Glossary of key terms

  • Public health innovation — A new or improved policy, system, service, product, technology, or delivery method designed to improve health or respond to unmet needs. 
  • Program innovativeness — The extent to which a program is perceived as new, useful, appropriate, testable, and beneficial.
  • Community health workers / CHWs — Workers involved in local public health services, including community health staff, social workers, nurses, midwives, administrators, and other health personnel in this study. 
  • Occupational stress — Stress related to one’s job, work environment, workload, role demands, and available support.
  • Perceived personal stress — A worker’s own sense of feeling stressed, nervous, overloaded, or unable to cope.
  • Demand — Work-related pressures or external stressors that can increase occupational stress.
  • Control — The extent to which workers feel they have autonomy, learning opportunities, and influence over their work.
  • Social support — Help, cooperation, encouragement, and support from colleagues or supervisors.

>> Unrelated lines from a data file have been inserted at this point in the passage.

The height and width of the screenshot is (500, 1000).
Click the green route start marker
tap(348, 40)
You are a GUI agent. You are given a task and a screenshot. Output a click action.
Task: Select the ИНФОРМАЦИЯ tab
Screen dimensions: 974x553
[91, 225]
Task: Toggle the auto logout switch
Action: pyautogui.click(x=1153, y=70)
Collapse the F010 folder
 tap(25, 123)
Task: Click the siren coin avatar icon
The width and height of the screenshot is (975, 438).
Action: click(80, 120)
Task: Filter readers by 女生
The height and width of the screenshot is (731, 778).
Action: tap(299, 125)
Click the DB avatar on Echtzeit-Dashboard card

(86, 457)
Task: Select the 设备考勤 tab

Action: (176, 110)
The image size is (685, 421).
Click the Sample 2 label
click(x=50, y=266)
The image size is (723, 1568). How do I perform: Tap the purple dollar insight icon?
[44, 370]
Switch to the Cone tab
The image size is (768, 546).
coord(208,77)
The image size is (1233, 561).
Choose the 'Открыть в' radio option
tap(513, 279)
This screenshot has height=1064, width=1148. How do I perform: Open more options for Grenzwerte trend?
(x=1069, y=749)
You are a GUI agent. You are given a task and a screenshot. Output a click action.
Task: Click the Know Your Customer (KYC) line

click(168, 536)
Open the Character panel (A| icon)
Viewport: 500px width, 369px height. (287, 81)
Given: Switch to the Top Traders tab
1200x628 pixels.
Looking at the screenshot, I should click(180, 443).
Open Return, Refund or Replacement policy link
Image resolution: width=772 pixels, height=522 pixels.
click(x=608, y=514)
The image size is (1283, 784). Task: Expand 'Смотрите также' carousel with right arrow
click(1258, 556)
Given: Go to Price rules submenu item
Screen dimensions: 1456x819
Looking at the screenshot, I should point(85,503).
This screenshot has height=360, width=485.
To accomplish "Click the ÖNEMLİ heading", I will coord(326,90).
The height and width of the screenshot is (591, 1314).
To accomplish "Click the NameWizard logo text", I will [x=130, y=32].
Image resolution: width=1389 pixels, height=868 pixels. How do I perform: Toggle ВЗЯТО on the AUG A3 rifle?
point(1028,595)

  • Diffusion of Innovations Theory — A theory explaining how new ideas, practices, or technologies spread and are adopted.
  • Observability — How visible or noticeable the results of an innovation are. 
  • Complexity — How easy or difficult an innovation is to understand and use.
  • Relative advantage — The extent to which a new program is seen as better than the previous one.
  • Compatibility — How well an innovation fits existing values, needs, routines, and work practices.
  • Trialability — The extent to which an innovation can be tested or tried before full implementation.
  • RT-PCR test — A laboratory test used to detect COVID-19 infection by identifying viral genetic material.
  • Health risk assessment — A process of collecting information about a person’s health risks, symptoms, conditions, or needs.
  • Harmonized surveillance — Combining data collection or monitoring for multiple health concerns within one coordinated system.
  • Local government unit / LGU — A local administrative unit in the Philippines, such as a city or municipality, responsible for delivering many public services, including local health programs.
  • Cross-sectional study — A study that collects data at one point in time. It can show associations but cannot prove cause and effect.